Let's take the "derivative" (which means figuring out the rate of change) of each part of the equation:
Original equation: $$x^{3}-x \ln y+y^{3}=2 x+5$$

1. For $x^3$: The change is $3x^2$.
2. For $-x \ln y$: This is tricky because it's 'x' times 'ln y'. We use a "product rule" here. It becomes: $-1 \cdot \ln y - x \cdot \frac{1}{y} \cdot \frac{dy}{dx}$. (The $\frac{1}{y}$ comes from the change of $\ln y$, and the $\frac{dy}{dx}$ is because y is also changing with x).
3. For $y^3$: This is also tricky! It becomes $3y^2 \cdot \frac{dy}{dx}$. (The $\frac{dy}{dx}$ is again because y is changing with x).
4. For $2x$: The change is just $2$.
5. For $5$: Constants don't change, so it's $0$.

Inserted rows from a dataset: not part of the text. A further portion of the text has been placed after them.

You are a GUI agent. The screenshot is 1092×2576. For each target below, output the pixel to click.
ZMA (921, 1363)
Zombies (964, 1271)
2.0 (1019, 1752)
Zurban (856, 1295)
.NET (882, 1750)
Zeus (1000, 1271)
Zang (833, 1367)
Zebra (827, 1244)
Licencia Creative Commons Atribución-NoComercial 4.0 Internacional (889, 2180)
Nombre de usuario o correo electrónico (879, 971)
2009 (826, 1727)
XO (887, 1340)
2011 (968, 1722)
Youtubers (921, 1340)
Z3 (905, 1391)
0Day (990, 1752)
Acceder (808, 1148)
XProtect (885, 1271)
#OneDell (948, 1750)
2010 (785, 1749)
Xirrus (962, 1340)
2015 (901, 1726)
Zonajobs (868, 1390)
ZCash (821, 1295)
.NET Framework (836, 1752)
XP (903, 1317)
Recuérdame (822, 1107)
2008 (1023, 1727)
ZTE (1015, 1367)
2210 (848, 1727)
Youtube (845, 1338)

Putting it all together, our "change" equation looks like this:
$$3x^2 - \ln y - \frac{x}{y} \frac{dy}{dx} + 3y^2 \frac{dy}{dx} = 2$$

Now, our goal is to find $\frac{dy}{dx}$, so we need to get all the $\frac{dy}{dx}$ terms on one side and everything else on the other:
$$(3y^2 - \frac{x}{y}) \frac{dy}{dx} = 2 - 3x^2 + \ln y$$

And finally, to get $\frac{dy}{dx}$ by itself:
$$\frac{dy}{dx} = \frac{2 - 3x^2 + \ln y}{3y^2 - \frac{x}{y}}$$

Now we have a rule for the steepness at *any* point! We want the steepness at our special point (2, 1). So, we plug in x=2 and y=1:
$$\frac{dy}{dx} = \frac{2 - 3(2)^2 + \ln(1)}{3(1)^2 - \frac{2}{1}}$$
$$\frac{dy}{dx} = \frac{2 - 3(4) + 0}{3(1) - 2}$$
$$\frac{dy}{dx} = \frac{2 - 12}{3 - 2}$$
$$\frac{dy}{dx} = \frac{-10}{1}$$
So, the slope (steepness) at the point (2, 1) is -10.

Last step! Now we have a point (2, 1) and the slope (-10). We can draw a straight line using these two pieces of information. A common way is using the point-slope form: $y - y_1 = m(x - x_1)$, where $(x_1, y_1)$ is our point and $m$ is our slope.
$$y - 1 = -10(x - 2)$$
$$y - 1 = -10x + 20$$
$$y = -10x + 21$$

This straight line, $y = -10x + 21$, is the tangent line! If we were to draw it, it would just touch our wiggly curve at that one point (2,1) and have the same steepness there.